Question of the day: “What does it means to me to walk the line?”

In the famous movie Walk the line about Johnny Cash, there is an iconic scene where Johnny Cash is drunk on stage with his bandmates before the concert. Peggy Carter sees them drunk and is furious. She argues with Cash and says, “Ya’ll can’t walk no line.” This supposedly gave rise to Cash’s song Walk the Line, which talks about how his love for her causes him to change his behavior. It’s beautiful and heartwarming. I included the song below for all of you who haven’t seen it. But as I am sitting here on this rainy morning after talking to my two students I wrote about yesterday, I can only hear that song in my head, and it’s making me question, “What does it mean to me to walk the line?”

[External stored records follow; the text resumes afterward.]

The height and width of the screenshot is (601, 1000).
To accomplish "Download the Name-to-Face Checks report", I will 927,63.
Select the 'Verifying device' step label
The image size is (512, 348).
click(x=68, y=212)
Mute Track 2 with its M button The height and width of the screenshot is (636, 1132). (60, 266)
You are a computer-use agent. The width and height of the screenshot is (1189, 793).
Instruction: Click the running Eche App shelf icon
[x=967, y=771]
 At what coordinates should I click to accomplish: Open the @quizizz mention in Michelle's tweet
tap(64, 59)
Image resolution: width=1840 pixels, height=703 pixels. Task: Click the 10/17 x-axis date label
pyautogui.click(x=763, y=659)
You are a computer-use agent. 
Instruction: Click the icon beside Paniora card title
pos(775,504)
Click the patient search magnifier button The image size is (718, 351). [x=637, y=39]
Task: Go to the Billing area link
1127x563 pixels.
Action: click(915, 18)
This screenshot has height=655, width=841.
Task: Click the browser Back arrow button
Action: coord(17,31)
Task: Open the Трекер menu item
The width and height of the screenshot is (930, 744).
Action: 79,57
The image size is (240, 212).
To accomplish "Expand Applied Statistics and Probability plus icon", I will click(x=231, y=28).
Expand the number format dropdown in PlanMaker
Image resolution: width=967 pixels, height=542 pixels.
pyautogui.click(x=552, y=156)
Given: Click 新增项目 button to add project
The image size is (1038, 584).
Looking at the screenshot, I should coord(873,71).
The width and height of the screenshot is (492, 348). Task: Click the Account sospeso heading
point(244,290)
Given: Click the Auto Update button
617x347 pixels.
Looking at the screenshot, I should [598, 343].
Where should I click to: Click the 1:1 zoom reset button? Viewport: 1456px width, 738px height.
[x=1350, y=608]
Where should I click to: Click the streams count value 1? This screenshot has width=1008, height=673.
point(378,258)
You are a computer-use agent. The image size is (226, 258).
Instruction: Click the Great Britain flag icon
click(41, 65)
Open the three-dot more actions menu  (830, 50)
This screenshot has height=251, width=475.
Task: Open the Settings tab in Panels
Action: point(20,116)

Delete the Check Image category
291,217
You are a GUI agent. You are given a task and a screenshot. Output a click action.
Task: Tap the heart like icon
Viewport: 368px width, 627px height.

To start, it was late yesterday afternoon when the father of my two students emailed me back after I sent him an message about his children’s lateness and behavior. He wrote back quickly. He was apologetic. He explained about how his son does not want to come to school. He talked about his daughter failing her classes and her constant lateness. He voiced his frustration over his children’s inability to see how important school is, and all I could do was feel for him. Through his words, I felt his feelings of failure as a parent, and the despair and shame that follows. I have felt all of these things too often.

So I prayed this morning for guidance from the Universe. I said the following aloud as I brushed my teeth:

“Dear Universe, please allow me to soften my heart and guide me to the right words and the right actions so I can help them find their way or comfort them.”

To be honest, I said some other stuff too. I was brushing my teeth and I was putting it out there, but it was said with more annoyance than love. I wasn’t sure what was going to happen.

First, they both arrived on time to class. We had a test, so it was relatively quiet. The girl apologized to me before starting the test for her behavior the other day with the phone. After the test, I had a heart-to-heart with the boy and asked him about his experiences with school. He started to cry.

There are times when I lose my way in this job. There are moments I get frustrated and annoyed by my students. Sometimes I get drawn into power struggles because of my ego, but it was in that moment I realized how important it was that I walk the line. The line that separates me from anything other than the Universal source of love. The line that runs between the very human part of me that wants to take things personally and act without intention from a place of ego. As the adult in the room, I have the power to nurture or shame. Ask questions or just merely pass judgment. Criticize as opposed to create space for a person who is in pain.

“You are so patient with them,” my TA tells me after she sees an interaction or I get done working on an activity in small group.

“I don’t know any other way to be,” I answer.

I walk the line.

I walk the line because the cost is too high for everyone in our world if I don’t.